|Trade names||Aipuliete, Chuanliu|
|Other names||ONO-9302; SKF-105657; 17β-(tert-Butylcarbamoyl)androsta-3,5-diene-3-carboxylic acid|
|Drug class||5α-Reductase inhibitor|
|Elimination half-life||26 hours|
|CompTox Dashboard (EPA)|
|Chemical and physical data|
|Molar mass||399.566 g/mol g·mol−1|
|3D model (JSmol)|
Epristeride is a 5α-reductase inhibitor and works by decreasing the production of dihydrotestosterone (DHT), an androgen sex hormone, in certain parts of the body like the prostate gland. It inhibits two of the three forms of 5α-reductase but is of relatively low efficacy and can decrease DHT levels in the blood only by about 25 to 54%.
Epristeride was under development for the treatment of enlarged prostate, scalp hair loss, and acne in the United States and other countries in the 1990s but did not complete development in these countries. Instead, it was developed and introduced for the treatment of enlarged prostate in China in 2000.
Epristeride is a selective, transition-state, non-competitive or uncompetitive, irreversible inhibitor of 5α-reductase, and is specific to the type II isoform of the enzyme similarly to finasteride and turosteride but unlike dutasteride.
Epristeride is unique in its mechanism of action relative to finasteride and dutasteride in that it binds irreversibly to 5α-reductase and results in the formation of an unproductive complex of the 5α-reductase enzyme, the substrate testosterone, and the cofactor NADPH. For this reason, testosterone is caught in a trap, and it was initially speculated that the reciprocal increase in intraprostatic levels of testosterone seen with finasteride and dutasteride should not happen with epristeride. However, subsequent clinical data have not supported this hypothesis. Moreover, in spite of the fact that epristeride is a very potent inhibitor of 5α-reductase type II (0.18–2 nM), it has been found to reduce circulating levels of dihydrotestosterone (DHT) by only 25 to 54% following 8 days of therapy over a dosage range of 0.4 to 160 mg/day. For this reason, relative to other 5α-reductase inhibitors like finasteride and dutasteride, the degree of DHT suppression with epristeride falls short of that desirable for full clinical benefit.
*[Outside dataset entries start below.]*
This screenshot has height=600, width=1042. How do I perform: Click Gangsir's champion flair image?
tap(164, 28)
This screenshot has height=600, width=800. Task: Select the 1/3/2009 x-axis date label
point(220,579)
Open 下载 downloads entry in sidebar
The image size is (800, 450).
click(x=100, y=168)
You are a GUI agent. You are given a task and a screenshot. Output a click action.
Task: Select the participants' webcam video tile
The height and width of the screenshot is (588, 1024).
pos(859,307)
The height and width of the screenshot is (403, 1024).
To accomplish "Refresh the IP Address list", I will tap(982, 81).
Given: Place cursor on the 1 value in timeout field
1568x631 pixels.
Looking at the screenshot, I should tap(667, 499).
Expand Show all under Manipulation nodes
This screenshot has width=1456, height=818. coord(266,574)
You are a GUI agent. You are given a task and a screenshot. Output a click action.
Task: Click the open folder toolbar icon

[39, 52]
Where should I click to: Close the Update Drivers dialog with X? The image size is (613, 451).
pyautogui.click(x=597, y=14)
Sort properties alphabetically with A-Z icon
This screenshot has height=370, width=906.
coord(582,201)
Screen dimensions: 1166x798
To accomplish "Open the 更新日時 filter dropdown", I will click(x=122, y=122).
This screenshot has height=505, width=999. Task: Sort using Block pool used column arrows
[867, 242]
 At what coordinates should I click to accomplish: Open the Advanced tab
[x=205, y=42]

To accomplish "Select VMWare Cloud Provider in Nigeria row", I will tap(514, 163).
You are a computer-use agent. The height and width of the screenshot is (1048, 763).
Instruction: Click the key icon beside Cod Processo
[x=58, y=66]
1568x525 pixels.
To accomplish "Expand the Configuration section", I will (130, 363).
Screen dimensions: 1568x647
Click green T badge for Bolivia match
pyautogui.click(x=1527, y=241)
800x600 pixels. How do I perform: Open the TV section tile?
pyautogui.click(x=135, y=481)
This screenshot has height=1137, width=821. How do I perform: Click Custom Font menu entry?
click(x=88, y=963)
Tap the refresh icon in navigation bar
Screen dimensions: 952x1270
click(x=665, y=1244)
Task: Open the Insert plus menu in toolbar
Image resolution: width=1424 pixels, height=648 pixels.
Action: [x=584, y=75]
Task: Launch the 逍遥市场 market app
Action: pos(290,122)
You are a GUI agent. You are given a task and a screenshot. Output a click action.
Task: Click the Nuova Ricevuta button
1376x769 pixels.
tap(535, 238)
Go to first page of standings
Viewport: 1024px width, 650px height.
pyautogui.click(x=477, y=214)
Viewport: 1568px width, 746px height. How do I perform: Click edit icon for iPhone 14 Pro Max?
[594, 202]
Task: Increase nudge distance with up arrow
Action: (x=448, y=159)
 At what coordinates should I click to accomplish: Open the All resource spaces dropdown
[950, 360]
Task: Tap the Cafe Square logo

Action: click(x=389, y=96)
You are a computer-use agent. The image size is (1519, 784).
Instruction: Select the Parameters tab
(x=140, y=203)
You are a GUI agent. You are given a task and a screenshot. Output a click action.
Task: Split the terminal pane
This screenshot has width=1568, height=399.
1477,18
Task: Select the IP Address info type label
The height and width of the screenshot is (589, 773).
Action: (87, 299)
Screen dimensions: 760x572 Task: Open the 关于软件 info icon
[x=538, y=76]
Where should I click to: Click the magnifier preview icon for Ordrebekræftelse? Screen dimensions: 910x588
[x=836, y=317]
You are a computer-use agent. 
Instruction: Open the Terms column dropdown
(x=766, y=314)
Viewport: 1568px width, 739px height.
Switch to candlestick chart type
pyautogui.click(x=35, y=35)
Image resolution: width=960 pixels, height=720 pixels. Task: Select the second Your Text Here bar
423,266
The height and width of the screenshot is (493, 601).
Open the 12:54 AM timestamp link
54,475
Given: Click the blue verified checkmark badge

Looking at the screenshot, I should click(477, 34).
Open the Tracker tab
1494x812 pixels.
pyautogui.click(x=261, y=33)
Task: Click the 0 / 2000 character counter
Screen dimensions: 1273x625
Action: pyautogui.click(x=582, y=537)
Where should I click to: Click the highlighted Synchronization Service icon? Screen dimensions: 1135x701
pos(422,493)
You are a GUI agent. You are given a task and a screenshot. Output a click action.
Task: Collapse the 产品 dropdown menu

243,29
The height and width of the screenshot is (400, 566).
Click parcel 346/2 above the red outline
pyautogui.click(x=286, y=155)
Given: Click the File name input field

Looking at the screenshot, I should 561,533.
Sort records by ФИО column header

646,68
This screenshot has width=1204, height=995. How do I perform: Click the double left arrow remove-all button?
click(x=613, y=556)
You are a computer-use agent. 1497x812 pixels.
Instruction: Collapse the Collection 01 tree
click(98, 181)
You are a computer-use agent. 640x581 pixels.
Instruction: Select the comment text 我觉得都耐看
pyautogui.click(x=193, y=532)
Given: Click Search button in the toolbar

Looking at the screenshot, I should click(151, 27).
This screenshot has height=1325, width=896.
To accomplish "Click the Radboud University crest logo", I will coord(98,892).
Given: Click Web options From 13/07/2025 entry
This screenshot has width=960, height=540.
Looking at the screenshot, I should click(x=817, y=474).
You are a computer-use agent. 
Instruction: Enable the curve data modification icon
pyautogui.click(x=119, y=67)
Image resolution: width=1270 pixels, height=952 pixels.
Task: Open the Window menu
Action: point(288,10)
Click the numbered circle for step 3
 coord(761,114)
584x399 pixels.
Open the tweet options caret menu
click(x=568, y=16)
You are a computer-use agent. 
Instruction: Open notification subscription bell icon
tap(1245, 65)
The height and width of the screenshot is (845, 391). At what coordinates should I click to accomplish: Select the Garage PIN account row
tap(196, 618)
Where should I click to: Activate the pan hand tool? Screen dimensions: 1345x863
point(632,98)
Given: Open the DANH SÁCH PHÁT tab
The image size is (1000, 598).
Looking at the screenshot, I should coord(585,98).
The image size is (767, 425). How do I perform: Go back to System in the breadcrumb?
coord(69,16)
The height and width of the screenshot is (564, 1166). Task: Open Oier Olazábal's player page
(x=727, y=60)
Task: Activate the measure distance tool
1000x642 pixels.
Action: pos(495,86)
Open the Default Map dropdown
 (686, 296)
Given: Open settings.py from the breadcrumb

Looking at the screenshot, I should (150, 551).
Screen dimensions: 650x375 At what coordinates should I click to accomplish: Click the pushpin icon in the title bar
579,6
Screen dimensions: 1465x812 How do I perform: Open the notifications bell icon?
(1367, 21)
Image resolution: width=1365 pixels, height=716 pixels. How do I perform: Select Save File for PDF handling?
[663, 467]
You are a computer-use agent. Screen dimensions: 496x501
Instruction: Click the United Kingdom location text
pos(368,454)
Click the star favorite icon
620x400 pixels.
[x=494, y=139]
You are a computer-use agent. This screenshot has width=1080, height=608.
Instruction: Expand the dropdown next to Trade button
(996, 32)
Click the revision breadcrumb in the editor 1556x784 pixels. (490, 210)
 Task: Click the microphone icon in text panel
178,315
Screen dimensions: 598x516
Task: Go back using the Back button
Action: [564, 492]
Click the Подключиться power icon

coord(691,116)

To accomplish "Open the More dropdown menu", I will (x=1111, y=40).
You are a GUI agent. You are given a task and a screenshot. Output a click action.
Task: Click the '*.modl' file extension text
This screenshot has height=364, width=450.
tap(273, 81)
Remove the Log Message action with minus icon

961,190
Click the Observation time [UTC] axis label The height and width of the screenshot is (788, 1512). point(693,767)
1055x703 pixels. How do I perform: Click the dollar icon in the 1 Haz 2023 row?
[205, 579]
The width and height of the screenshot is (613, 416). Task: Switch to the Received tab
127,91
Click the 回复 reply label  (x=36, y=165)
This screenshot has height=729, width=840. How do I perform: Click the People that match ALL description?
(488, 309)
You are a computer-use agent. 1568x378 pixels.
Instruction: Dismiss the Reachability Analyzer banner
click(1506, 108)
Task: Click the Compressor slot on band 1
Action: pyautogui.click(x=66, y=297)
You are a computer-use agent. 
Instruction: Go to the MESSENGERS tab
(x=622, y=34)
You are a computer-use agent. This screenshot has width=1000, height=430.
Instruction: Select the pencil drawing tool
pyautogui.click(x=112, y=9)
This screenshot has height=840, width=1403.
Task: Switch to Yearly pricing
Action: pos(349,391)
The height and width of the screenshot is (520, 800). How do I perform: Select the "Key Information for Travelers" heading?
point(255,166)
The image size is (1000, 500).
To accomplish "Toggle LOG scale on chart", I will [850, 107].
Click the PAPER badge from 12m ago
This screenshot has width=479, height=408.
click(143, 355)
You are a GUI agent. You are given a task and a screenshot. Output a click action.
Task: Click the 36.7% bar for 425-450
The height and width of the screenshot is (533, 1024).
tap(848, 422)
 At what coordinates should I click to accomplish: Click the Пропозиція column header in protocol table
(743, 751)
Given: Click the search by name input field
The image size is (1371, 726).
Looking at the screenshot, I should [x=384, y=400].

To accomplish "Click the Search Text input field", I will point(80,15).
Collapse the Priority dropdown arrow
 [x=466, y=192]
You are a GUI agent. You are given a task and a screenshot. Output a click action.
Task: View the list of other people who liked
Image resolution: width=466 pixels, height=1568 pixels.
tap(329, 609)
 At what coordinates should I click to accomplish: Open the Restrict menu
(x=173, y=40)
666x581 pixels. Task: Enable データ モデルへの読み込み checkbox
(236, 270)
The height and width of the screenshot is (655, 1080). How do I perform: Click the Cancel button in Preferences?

Epristeride was under development for the treatment of BPH, androgenic alopecia (pattern hair loss), and acne vulgaris by SmithKline Beecham (now GlaxoSmithKline) in the 1990s and reached phase III clinical trials in the United States, United Kingdom, and Japan, but ultimately was never marketed in these countries. Instead, epristeride was developed by Ono Pharmaceutical and introduced for the treatment of BPH in China in 2000.